TASK REQUIREMENTS:
**a)** Using the Kurohime manga article, decide whether each statement below agrees with it. Answer yes or no for each, and quote the words of the article that settle it: (i) Viz Media released all 18 volumes in English. (ii) The gods split Kurohime into one entity embodying her rage and another embodying her compassion. (iii) Himeko's reversion to Kurohime's form becomes permanent during her confrontation with Darkray.
**b)** Name every publication in which the Kurohime manga ran, according to the paragraph beginning "Kurohime (魔砲使い黒姫, Mahō Tsukai Kurohime) is a Japanese manga series". Give the years the paragraph assigns to each.
**c)** Continue the Kurohime manga article after its final sentence.

GIVEN PASSAGE:
╭──

- First tankōbon volume cover, featuring the titular character

魔砲使い黒姫 (Mahō Tsukai Kurohime)
- Genre: Romantic comedy; Supernatural;
- Written by: Masanori Katakura [ja]
- Published by: Shueisha
- English publisher: NA: Viz Media;
- Imprint: Jump Comics
- Magazine: Monthly Shōnen Jump (2000–2007); Jump Square's website (2007–2011);
- Original run: 2000 – 2011
- Volumes: 18
- Anime and manga portal

= Kurohime (manga) =

Japanese manga series by Masanori Katakura

Kurohime (魔砲使い黒姫, Mahō Tsukai Kurohime) is a Japanese manga series written and illustrated by Masanori Katakura. The series debuted in Shueisha's Monthly Shōnen Jump Extra in 2000, before running in the main Monthly Shōnen Jump magazine from 2003 to 2007. It was subsequently moved to the online Jump Square in 2007, where it concluded in 2011. Its chapters were collected in 18 tankōbon volumes. In North America, Viz Media licensed the series for English release in 2007, but ceased publication after 14 volumes.

==Plot==
Ten years prior to the events of the story, Kurohime ends a major conflict centered on the possession and reconstruction of the Tower of the Gods, a structure that grants divinity to its creator upon completion. After finishing the tower, she destroys it and ascends to the realm of the gods, intent on slaughtering them for instigating the war. Through deceit and overwhelming force, the gods manage to subdue her and divide her essence into two separate entities—one embodying her rage and the other her compassion.

The manifestation of her rage takes the form of a young girl known as Himeko, who seeks to reclaim her original body and power in order to challenge the gods once more. However, the curse binding her can only be broken through love. As Kurohime rediscovers her ability to love through her bond with Zero, she undergoes a series of transformations, each reflecting her evolving nature.

==Characters==
===Protagonists===
- Kurohime (黒姫)
 Kurohime is the world's most powerful witch-gunslinger, possessing abilities such as summoning and controlling dragons. After challenging the gods ten years ago and failing, she was split into two beings as punishment—one embodying her rage and the other her compassion. The rage-driven half takes the form of a child named Himeko, who seeks to restore Kurohime's original appearance and powers, achievable only through the power of love. However, Kurohime's cruel and vain nature complicates this, as she often manipulates the affections of others for her own ends.
- Himeko (姫子)
 Himeko is Kurohime's childlike manifestation, a diminished form imposed by Shirohime after the gods split her as punishment. Unable to feel love in this state, she can only regain her true power and appearance by experiencing genuine affection. Initially selfish and manipulative, Himeko possesses only a fraction of Kurohime's abilities and treats Zero with disdain. However, as she spends time with him, she gradually rediscovers compassion, allowing her to temporarily revert to Kurohime's form at unpredictable moments. This transformation later becomes permanent during her confrontation with Darkray.

╰──

EXTRACTED ENTRIES:
╭──

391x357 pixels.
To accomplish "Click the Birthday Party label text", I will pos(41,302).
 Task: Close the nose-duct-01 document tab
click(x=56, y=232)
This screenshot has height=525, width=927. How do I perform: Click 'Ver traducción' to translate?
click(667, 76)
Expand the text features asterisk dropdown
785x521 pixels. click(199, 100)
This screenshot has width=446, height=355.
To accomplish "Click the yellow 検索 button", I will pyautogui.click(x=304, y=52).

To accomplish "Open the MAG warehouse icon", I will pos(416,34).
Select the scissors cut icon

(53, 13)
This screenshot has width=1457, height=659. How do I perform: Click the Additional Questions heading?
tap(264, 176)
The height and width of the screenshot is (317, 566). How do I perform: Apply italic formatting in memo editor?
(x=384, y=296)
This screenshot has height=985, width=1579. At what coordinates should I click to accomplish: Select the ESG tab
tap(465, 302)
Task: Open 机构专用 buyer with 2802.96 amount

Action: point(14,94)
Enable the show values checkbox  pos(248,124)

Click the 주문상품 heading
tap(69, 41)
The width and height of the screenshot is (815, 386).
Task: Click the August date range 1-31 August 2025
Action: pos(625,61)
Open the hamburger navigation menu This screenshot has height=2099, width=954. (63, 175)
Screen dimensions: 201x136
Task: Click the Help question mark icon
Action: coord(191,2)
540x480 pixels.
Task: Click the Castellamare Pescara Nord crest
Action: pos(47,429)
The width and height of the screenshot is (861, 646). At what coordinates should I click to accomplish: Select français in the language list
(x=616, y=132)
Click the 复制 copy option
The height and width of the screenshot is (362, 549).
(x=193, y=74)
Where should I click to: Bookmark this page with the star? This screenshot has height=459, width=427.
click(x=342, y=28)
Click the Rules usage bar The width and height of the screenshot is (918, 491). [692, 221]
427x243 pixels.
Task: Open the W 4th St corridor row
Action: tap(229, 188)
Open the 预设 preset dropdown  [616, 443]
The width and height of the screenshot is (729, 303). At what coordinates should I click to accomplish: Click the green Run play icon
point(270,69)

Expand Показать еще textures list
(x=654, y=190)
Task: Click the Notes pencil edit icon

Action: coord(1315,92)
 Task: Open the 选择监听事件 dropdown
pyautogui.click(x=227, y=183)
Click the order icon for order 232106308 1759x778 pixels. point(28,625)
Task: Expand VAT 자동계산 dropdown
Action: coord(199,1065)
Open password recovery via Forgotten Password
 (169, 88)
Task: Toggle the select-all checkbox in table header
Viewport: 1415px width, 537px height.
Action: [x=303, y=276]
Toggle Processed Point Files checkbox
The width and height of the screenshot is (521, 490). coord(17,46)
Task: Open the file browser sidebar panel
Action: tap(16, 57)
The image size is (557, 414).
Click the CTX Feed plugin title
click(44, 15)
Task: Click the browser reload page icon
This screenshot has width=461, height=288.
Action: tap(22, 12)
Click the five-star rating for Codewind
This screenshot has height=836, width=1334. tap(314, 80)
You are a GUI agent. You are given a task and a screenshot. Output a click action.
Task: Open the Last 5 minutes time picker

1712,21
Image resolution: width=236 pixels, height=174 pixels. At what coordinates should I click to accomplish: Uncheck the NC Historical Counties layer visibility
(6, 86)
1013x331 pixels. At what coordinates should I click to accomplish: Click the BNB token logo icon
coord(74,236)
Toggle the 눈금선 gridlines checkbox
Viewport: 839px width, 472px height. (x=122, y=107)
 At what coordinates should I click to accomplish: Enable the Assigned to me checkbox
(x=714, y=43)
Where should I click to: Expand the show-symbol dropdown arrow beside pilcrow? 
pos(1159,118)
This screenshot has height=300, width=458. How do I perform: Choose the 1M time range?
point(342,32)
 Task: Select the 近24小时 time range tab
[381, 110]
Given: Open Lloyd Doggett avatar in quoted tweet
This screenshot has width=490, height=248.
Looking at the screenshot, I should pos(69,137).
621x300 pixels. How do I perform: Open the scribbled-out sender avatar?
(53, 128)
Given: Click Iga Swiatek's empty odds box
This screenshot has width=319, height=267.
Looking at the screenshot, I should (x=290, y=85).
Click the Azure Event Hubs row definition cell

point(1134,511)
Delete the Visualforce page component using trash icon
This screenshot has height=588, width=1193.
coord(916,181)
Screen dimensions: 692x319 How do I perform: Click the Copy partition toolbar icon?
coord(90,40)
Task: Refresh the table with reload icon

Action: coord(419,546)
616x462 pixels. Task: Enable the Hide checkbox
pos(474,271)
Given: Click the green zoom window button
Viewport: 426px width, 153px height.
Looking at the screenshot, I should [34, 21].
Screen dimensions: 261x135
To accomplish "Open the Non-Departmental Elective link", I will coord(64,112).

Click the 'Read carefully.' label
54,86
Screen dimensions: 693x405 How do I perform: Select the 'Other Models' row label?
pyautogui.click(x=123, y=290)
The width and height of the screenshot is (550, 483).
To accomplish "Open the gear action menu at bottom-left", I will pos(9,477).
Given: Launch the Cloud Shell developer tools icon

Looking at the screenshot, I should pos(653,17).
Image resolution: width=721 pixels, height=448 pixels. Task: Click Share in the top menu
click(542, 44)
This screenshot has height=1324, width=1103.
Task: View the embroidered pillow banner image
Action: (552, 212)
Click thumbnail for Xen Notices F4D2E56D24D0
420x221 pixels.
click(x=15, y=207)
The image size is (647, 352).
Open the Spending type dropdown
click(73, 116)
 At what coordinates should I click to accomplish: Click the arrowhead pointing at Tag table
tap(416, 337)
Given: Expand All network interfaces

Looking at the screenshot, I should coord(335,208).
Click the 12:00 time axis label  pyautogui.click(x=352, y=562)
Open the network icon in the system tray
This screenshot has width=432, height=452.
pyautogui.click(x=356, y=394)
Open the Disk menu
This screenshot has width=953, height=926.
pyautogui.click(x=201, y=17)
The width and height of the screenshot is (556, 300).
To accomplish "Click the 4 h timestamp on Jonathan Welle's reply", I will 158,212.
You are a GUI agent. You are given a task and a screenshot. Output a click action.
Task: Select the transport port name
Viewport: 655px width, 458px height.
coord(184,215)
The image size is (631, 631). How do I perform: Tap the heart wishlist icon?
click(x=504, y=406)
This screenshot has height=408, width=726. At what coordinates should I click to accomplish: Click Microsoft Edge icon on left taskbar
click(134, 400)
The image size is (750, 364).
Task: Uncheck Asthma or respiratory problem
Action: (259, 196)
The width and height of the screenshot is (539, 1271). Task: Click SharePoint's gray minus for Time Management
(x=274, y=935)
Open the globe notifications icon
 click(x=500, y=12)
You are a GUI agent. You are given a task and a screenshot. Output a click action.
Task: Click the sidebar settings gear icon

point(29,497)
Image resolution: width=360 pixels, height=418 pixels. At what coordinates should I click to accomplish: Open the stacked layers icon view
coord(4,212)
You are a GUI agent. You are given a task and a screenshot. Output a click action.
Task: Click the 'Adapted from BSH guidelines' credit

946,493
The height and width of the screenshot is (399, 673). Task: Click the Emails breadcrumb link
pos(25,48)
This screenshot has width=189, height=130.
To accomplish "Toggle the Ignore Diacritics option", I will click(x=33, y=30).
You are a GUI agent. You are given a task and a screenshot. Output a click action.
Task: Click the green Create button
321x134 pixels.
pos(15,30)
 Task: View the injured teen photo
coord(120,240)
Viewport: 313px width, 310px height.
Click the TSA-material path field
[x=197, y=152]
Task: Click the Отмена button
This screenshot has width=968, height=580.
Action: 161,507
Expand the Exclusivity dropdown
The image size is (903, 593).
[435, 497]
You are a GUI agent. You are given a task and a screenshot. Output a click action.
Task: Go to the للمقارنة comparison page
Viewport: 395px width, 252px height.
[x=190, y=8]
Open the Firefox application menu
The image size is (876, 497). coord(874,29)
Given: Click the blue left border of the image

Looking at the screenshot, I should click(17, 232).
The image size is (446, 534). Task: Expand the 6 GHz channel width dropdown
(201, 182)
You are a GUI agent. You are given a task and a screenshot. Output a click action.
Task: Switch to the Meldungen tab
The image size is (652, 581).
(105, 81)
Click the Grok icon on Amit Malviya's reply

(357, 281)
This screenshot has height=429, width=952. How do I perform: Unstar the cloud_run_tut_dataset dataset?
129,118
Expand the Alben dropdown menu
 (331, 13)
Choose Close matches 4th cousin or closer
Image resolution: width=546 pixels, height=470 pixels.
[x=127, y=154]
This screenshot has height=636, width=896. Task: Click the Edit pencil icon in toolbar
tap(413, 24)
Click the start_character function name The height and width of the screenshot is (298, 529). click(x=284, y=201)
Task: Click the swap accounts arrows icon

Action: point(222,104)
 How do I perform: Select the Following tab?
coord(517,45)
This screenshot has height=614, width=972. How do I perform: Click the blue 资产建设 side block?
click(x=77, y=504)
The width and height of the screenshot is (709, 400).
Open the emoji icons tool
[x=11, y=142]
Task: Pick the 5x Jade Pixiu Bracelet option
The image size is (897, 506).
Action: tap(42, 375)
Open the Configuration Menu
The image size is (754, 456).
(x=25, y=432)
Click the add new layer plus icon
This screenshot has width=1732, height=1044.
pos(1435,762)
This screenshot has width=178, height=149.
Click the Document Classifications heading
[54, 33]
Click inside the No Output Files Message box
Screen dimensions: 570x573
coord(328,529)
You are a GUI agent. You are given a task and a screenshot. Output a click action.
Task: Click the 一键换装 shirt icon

╰──

ANSWERS IN ORDER:
**a)**
(i) No: "ceased publication after 14 volumes."
(ii) Yes: "divide her essence into two separate entities—one embodying her rage and the other her compassion."
(iii) Yes: "This transformation later becomes permanent during her confrontation with Darkray."

**b)**
- Monthly Shōnen Jump Extra (debut in 2000)
- Monthly Shōnen Jump (2003 to 2007)
- Jump Square, online (2007 to 2011)

**c)**
- Momohime (桃姫)
 Momohime, Kurohime's adolescent form emerges after Shirohime's death breaks the divine curse. Though freed from her punishment, trauma over Zero's loss prevents full recovery of her powers. Yamatohime provides two artifacts: a memory-consuming Lotus enabling temporary transformations, and Yamato-Dachi blade that fuses with Senryu to form a gun/katana hybrid capable of Zero's resurrection. Exiled in a giant peach, she's found by villagers who name her Momohime. This form possesses greater magic than Himeko but remains weaker than her true self, showing increased maturity while retaining her fiery temperament.
- Himekojo (姫子嬢)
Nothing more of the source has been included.